W2: (Low) low fruit tonality, emphasizing brightness, acidity and floral aroma

H2: (Moderate) moderate fruit tonality, emphasizing sweetness, fruit taste (non-aroma) and tea flavor

N2: (High) strong fruit tonality, emphasizing unrestrained flavor, sweet and sour, jam and dried fruit.

In 2011, in order to improve the stability of raw beans in Panama during the drying stage, Joseph developed a solar drying system inspired by a wood drying chamber with the University of Wisconsin in the United States, and named this exclusive treatment Solkiln? (SK). Of course, the beans after this special treatment are very expensive, and because of the space they can hold, the output is very small.

Finally, 90 + beans also have a scoring system that is different from the usual 100 points.

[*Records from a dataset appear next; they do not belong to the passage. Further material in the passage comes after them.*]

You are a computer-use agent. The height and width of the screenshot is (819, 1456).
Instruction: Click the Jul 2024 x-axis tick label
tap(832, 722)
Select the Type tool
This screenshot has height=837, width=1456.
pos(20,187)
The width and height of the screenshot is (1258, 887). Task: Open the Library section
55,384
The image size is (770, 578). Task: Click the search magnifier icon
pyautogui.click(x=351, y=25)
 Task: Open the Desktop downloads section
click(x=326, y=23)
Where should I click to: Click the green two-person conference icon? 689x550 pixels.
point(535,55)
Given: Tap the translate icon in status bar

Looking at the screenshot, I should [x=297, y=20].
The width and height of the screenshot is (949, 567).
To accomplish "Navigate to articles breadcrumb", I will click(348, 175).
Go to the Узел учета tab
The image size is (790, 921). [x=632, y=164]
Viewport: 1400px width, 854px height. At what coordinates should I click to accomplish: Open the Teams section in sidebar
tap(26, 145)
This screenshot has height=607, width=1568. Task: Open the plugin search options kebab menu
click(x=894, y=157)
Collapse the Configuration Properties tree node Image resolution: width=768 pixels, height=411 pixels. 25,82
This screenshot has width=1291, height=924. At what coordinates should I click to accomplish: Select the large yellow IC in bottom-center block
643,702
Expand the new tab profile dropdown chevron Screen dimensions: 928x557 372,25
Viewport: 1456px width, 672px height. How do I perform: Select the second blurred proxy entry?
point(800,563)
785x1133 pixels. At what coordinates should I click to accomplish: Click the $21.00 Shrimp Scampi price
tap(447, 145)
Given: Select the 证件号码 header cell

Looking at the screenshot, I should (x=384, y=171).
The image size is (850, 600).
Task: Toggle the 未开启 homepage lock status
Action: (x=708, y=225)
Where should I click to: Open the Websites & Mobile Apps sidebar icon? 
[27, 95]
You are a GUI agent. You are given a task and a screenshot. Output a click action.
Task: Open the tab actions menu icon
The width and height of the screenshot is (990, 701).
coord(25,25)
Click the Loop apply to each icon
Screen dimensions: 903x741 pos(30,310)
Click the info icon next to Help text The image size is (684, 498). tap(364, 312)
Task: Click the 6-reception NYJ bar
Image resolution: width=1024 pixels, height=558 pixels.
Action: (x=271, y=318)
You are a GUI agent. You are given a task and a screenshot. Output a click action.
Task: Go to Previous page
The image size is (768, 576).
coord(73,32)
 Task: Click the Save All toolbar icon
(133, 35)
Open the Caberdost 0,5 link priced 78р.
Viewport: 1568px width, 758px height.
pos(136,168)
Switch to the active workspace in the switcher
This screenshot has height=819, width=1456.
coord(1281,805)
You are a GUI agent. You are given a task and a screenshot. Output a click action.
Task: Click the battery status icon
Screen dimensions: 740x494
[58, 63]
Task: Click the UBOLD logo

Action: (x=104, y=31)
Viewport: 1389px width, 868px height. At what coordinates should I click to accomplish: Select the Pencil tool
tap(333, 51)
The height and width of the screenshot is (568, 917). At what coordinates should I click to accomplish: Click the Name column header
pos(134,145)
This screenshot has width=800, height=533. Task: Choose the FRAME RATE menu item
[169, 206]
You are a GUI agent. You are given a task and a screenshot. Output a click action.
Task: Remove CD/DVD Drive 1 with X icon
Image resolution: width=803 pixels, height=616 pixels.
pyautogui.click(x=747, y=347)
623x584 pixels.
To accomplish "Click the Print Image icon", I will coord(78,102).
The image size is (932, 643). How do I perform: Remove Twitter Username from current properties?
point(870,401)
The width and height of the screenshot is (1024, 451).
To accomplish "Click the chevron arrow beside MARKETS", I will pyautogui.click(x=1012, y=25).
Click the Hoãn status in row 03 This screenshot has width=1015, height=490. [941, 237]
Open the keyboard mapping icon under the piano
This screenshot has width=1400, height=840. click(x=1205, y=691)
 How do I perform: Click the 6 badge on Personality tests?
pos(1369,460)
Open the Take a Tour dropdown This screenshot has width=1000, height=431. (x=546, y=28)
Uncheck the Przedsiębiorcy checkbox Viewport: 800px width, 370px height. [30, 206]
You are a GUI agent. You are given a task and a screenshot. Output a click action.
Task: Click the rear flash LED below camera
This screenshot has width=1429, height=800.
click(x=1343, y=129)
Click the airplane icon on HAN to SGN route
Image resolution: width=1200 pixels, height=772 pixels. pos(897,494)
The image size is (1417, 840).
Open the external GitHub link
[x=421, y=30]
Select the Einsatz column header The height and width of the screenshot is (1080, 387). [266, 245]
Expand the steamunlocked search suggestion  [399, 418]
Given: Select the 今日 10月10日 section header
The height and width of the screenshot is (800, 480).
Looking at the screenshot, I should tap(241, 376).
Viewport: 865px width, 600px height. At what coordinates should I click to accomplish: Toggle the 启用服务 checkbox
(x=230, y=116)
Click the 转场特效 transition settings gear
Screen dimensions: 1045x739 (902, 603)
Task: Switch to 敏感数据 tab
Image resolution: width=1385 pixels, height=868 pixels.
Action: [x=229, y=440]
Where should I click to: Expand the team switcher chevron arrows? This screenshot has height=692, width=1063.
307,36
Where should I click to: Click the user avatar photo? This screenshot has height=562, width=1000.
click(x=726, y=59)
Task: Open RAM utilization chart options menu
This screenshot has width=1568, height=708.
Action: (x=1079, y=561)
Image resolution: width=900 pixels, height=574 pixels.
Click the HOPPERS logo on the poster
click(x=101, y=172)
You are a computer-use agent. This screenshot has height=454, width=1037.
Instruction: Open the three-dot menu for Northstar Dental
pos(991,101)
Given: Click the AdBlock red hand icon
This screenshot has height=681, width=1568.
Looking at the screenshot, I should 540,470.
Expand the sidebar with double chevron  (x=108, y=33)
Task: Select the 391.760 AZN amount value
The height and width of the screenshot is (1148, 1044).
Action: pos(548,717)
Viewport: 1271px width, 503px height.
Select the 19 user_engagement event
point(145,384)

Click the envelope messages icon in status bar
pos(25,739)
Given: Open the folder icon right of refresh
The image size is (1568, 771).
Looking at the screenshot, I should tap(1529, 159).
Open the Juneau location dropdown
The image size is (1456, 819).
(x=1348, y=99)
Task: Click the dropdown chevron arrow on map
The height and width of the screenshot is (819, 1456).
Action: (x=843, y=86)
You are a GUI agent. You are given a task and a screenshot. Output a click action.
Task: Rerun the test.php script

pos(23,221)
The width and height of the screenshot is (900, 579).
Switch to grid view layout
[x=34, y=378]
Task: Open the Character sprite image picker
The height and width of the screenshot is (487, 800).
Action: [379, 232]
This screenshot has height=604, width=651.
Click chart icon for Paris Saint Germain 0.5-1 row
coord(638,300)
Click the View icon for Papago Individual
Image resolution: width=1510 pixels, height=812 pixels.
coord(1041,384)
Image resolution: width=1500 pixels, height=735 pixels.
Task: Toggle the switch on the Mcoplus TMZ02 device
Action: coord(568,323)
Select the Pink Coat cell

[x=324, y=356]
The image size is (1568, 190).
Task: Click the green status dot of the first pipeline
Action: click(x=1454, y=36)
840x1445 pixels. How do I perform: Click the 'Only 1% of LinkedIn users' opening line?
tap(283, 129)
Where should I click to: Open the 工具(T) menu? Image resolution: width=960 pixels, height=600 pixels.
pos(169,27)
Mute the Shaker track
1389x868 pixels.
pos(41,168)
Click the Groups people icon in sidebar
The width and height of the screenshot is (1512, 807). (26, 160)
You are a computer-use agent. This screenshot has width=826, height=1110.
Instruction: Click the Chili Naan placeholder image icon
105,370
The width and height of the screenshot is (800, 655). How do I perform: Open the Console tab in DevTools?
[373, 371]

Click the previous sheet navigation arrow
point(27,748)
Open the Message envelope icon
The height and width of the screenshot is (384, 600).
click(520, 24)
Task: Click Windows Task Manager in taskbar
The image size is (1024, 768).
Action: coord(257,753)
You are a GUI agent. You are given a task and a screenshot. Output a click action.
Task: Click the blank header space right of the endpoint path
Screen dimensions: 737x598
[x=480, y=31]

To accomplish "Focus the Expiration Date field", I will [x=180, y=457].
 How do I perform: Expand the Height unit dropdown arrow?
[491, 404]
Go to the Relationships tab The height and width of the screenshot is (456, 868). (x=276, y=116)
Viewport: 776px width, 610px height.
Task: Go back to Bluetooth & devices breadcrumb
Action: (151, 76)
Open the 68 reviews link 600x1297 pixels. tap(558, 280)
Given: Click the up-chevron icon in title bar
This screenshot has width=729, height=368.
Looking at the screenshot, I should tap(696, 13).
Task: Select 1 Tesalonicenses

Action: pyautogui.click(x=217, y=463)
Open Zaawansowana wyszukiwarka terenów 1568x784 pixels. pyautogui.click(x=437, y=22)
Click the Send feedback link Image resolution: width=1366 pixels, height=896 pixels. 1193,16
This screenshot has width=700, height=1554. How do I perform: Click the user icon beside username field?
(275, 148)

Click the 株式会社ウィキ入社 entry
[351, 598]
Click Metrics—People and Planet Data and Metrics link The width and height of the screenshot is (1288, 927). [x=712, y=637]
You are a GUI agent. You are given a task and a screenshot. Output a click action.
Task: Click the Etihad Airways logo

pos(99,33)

The main reason is that beans produced by 90 + should all exceed 90 points on the cup test, and their grades are based on three factors: flavor, cost and output:

Level 7: special flavor, meticulous and impressive

Level 12: besides being impressive, it needs to be topical.

Level 21: a rare Level 7 with a flavor that usually surpasses that of Level 7.

Level 39: Level 12, which has low yield, has a higher flavor than Level 12.

Level 95: at present, the highest grade, from dried incense to the entrance, has a great change and impressive, and the output is very rare.

The discovery and development of good coffee is certainly what everyone would like to see, but very often, when the boutique becomes industrialized, the accompanying decline in quality is inevitable. I still hope that everyone will choose rationally and not blindly pursue the brand. The most important thing is to choose a good coffee that suits you, and the quality is the most important.